▶ **Collected data**
=====

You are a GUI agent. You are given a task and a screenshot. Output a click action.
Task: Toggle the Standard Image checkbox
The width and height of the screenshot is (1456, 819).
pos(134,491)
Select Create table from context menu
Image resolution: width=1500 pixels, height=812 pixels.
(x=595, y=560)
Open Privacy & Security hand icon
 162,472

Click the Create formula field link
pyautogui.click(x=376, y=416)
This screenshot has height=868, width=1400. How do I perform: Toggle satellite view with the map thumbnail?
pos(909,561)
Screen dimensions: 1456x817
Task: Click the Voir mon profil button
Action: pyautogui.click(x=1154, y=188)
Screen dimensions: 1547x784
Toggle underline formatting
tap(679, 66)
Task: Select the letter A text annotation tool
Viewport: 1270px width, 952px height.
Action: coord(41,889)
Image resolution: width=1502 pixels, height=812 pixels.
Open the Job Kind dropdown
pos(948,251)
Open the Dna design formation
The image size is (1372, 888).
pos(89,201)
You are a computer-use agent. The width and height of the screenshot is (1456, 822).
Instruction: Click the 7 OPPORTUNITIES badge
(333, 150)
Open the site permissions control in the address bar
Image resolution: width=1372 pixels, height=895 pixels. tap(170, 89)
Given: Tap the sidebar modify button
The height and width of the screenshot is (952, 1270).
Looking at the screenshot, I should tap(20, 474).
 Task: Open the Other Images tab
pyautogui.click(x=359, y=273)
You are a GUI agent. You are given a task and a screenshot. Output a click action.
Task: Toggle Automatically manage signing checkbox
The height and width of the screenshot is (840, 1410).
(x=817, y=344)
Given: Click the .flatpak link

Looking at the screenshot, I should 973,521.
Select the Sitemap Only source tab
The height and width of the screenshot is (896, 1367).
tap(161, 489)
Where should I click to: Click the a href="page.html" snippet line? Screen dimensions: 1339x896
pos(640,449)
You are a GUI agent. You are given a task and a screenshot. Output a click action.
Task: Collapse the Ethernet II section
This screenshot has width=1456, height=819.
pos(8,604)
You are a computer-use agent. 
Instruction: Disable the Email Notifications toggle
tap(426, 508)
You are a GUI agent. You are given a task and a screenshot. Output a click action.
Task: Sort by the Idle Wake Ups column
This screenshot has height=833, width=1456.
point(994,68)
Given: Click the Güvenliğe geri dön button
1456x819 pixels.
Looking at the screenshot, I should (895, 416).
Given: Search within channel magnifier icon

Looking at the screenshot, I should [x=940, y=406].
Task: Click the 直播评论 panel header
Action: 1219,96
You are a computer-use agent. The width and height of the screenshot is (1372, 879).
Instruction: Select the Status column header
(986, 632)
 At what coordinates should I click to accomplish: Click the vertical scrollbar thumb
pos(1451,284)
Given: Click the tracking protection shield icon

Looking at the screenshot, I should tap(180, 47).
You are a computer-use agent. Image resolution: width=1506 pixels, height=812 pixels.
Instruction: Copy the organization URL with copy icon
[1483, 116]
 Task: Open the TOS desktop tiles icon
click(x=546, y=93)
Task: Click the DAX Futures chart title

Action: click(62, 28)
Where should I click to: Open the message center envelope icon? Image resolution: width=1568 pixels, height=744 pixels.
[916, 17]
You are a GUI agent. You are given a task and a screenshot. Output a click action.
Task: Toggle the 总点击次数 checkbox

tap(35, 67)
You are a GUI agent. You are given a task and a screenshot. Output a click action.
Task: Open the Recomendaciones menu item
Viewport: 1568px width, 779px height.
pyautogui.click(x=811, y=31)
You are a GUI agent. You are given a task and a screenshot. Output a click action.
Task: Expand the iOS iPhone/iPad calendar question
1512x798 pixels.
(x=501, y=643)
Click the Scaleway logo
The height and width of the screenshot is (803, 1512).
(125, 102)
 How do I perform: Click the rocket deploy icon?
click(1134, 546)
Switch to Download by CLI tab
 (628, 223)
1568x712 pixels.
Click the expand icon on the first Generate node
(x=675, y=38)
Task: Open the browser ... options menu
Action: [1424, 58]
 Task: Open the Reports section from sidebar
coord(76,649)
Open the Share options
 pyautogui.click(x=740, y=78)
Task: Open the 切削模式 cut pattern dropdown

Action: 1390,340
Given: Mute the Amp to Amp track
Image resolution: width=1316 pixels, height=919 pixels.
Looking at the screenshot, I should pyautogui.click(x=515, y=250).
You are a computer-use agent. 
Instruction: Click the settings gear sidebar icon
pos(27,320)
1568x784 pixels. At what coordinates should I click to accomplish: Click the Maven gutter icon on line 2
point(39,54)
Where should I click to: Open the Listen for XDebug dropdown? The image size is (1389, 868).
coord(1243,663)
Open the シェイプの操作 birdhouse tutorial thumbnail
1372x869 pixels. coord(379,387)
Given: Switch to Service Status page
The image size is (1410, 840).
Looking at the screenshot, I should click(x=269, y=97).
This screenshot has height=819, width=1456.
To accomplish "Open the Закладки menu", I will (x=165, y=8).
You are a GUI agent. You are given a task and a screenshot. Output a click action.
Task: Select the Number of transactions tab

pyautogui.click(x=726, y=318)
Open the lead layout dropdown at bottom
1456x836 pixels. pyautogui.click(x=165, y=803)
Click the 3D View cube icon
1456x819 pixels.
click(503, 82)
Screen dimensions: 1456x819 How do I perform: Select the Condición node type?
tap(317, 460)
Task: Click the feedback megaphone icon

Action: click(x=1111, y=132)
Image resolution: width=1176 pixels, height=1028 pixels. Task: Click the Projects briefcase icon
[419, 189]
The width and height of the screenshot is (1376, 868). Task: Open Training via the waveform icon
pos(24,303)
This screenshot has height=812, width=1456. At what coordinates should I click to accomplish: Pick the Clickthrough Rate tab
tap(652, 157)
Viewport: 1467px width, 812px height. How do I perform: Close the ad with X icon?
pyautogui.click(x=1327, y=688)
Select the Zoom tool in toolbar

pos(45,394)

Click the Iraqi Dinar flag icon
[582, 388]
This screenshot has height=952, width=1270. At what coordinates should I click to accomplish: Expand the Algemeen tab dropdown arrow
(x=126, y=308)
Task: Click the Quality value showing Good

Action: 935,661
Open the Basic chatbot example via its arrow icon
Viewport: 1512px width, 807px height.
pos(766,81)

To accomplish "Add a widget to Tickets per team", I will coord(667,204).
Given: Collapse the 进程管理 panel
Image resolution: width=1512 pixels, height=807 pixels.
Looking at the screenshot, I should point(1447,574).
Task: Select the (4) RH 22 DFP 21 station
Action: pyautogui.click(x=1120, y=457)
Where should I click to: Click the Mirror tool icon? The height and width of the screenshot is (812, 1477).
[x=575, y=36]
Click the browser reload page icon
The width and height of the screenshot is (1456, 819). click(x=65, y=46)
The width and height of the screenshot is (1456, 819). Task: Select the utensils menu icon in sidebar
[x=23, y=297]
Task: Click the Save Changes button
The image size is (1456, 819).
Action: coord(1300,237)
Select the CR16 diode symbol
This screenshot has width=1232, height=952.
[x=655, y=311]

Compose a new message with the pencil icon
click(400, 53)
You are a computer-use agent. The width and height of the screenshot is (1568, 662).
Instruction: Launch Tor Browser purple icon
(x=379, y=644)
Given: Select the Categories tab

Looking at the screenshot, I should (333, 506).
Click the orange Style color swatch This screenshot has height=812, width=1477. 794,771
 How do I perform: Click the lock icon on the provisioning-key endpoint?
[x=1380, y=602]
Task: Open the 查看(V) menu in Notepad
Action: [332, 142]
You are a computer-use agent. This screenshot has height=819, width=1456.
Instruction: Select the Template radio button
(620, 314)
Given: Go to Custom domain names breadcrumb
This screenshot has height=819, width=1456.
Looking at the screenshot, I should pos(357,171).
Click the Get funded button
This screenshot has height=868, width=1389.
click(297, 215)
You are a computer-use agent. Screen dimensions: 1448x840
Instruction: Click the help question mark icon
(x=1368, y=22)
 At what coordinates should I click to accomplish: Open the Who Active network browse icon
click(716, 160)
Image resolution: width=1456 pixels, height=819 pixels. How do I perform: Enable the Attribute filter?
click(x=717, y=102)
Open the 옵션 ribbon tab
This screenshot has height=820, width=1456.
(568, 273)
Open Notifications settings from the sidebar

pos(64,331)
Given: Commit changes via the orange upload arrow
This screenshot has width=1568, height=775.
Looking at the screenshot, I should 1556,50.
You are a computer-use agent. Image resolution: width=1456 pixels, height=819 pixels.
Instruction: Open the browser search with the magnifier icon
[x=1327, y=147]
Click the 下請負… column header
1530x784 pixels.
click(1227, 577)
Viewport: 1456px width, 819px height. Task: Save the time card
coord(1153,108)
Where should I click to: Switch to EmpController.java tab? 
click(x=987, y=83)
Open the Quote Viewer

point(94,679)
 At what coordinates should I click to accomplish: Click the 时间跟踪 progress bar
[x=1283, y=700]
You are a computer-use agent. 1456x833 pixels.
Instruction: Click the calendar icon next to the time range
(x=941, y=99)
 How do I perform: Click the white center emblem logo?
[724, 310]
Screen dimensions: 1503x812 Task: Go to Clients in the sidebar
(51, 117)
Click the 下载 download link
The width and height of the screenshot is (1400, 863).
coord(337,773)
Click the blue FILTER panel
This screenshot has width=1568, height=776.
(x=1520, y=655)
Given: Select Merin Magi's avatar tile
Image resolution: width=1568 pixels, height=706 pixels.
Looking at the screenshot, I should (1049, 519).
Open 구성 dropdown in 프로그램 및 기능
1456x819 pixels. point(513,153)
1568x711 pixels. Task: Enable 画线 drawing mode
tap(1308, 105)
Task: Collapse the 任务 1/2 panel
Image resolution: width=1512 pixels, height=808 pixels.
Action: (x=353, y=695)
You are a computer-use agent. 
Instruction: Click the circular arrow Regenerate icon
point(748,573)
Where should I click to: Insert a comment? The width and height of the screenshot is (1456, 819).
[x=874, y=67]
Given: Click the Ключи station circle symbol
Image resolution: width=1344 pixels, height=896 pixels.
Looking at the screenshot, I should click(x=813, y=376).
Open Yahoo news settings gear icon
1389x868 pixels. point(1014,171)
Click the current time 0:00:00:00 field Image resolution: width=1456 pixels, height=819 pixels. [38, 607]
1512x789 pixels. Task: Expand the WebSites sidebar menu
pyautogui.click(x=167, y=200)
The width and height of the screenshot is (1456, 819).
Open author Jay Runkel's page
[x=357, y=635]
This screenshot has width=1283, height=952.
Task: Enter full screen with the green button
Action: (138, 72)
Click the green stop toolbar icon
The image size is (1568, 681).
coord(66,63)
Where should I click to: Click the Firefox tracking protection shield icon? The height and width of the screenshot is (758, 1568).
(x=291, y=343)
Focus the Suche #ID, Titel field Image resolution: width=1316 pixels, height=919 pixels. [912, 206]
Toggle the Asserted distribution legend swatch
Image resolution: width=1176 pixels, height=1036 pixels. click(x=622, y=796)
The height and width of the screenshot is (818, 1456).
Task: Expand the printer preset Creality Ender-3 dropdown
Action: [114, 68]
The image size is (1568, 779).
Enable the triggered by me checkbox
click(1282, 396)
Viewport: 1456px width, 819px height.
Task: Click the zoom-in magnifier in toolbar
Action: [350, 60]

=====

▶ **EXERCISE REQUIREMENTS**
Gather every line from the entries above where the word "orange" appears, and copy them.

▶ **RESULT FOR THIS EXERCISE**
Click the orange Style color swatch This screenshot has height=812, width=1477. 794,771
Given: Commit changes via the orange upload arrow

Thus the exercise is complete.